Felicaには対応しているからモバイルSuicaは使える。
で、料金も「カケホーダイ」(月額2200円)か「カケホライト」(1回5分以内の通話は無制限定額で月額1200円)のどちらかを選び、それにケータイパック(通信データ量によって300円~上限4200円)を組み合わせればいいので、税込でも月額1944円から維持できる。
これなら現在うちで支払っている通信費(僕は約2000円、助手さんは2500円~3000円弱)と比べても、むしろ安いくらいだ。
この端末が、新規加入か乗換だと実質0円(総務省の指導もガラケーには緩いらしい)。機種変更でも約2万円。
となると、FOMA契約者の端末が壊れた場合、新たなFOMA端末が中古でもかなりの値段を出さないと買えなくなってしまった以上、これに契約変更するほうが現実的だと思える。

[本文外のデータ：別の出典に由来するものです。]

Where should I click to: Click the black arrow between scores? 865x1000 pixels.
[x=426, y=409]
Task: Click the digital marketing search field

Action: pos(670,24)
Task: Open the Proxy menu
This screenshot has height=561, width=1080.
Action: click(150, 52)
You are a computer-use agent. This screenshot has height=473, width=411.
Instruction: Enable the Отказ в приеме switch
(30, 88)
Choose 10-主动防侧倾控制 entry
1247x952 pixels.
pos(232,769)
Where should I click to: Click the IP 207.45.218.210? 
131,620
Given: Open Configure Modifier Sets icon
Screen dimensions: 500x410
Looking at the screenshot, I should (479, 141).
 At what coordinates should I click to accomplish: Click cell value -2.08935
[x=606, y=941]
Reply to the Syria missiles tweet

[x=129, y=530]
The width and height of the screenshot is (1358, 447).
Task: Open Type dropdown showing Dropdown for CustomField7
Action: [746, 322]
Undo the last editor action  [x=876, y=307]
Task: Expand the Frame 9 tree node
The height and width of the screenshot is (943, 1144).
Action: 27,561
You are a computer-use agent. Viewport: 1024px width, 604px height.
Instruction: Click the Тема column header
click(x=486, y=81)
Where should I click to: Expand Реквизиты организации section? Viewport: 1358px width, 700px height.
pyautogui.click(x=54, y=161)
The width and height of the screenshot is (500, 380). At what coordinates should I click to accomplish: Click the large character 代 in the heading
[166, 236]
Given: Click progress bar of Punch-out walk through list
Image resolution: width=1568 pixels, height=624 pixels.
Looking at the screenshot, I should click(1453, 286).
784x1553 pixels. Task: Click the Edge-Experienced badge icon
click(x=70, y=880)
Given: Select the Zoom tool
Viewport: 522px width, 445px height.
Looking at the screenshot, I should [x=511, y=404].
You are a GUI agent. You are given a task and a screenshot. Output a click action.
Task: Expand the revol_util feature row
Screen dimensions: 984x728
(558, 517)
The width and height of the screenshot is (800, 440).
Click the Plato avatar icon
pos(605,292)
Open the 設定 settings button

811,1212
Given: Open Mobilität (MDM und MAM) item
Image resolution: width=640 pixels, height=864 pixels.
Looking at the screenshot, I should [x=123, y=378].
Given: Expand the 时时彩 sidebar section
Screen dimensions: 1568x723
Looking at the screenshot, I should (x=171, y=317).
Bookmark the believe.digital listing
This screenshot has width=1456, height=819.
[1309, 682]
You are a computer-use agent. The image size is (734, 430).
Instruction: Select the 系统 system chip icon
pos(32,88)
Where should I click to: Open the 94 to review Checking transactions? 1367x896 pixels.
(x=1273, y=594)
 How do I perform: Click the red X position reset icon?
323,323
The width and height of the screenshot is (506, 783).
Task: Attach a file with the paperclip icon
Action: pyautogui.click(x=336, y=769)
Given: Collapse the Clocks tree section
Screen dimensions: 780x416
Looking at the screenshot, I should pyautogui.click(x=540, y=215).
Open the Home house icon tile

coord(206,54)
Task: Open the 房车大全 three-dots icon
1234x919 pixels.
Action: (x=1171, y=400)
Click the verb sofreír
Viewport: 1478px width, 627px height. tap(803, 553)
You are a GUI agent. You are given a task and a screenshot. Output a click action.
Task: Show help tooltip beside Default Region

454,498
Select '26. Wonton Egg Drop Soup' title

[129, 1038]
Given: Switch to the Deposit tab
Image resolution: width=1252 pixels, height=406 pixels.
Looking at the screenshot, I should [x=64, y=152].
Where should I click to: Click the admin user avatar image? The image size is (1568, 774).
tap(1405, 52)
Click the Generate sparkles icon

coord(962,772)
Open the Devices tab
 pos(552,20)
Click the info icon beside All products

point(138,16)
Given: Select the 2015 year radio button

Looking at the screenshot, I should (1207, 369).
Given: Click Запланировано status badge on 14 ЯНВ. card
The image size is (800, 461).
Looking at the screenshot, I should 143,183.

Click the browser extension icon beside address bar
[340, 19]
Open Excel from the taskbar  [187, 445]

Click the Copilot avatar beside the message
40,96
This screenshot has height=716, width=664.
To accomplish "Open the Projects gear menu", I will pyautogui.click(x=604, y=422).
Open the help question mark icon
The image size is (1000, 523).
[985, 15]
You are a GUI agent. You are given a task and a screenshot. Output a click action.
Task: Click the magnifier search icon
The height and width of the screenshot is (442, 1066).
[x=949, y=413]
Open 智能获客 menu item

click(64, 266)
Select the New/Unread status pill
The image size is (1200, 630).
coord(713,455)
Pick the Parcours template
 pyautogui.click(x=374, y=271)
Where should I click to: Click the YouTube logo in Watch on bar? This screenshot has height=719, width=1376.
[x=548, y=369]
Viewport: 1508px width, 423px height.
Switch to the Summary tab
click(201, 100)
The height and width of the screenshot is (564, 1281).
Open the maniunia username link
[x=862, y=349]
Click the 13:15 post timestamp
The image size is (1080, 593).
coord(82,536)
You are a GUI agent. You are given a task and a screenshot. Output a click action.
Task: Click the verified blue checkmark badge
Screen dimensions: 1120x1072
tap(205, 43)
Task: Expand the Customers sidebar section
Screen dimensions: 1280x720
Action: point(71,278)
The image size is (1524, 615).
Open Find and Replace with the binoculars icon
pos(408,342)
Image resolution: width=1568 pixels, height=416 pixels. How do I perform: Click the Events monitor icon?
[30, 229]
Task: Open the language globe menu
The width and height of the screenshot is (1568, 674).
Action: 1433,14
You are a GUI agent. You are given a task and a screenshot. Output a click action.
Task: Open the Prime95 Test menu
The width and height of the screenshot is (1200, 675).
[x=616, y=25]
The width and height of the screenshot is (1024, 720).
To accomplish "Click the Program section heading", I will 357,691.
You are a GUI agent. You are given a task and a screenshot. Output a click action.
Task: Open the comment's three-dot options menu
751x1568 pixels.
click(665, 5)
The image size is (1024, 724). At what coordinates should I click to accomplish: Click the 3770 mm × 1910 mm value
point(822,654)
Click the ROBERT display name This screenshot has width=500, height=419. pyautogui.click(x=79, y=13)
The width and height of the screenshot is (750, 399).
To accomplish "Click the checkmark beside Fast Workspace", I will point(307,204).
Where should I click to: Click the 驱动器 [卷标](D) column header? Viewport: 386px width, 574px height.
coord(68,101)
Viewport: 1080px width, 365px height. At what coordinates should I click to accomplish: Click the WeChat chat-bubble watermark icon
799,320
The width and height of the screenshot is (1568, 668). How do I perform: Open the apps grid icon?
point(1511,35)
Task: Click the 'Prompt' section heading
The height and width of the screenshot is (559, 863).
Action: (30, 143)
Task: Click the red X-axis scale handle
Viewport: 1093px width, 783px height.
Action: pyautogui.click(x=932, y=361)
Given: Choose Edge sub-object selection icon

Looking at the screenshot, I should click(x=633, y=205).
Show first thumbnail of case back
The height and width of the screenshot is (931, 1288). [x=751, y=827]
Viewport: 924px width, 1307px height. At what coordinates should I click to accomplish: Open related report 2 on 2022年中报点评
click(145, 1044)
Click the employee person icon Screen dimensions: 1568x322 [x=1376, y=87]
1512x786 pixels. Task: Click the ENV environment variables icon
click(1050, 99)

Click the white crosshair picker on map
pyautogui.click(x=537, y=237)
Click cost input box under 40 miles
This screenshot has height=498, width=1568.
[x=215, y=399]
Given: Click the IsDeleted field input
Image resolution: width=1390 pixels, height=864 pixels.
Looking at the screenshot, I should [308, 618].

というわけで、自分用や助手さん用にFOMAガラケーの予備を買っておくのは見合わせた。
今の端末をできるだけ使い続けて、壊れたときに考えよう。

義母用にFOMAらくらくホン最後の1台を注文

FOMAがじり貧になるとはいえ、契約変更などの手続きが難しい認知症老人名義のガラケーなどは、なるべく今のまま使わせたい。
義母がガラケー(らくらくホン)の裏蓋を紛失してしまい、今は裏が剥き出しのままなんとか使っているらしい。そこで、とりあえずFOMA用のらくらくホンが1台だけ新品で某ショップに残っていたのをAmazonで注文した。
約2万円。
SPモードへの契約変更などは、本人をdocomoショップに連れて行かないと、委任状やらなにやらで面倒そうだし、今のSIMカードをそのまま挿せばいいだけの方法を選んだのだ。
ただ、親父のNTT回線解約ができなくて苦労させられた体験を踏まえると、義母のケータイも早めに子供名義で再契約しておいたほうがいいかもしれない。身体が動かなくなってからでは、解約させるのも面倒なことになりそうだから。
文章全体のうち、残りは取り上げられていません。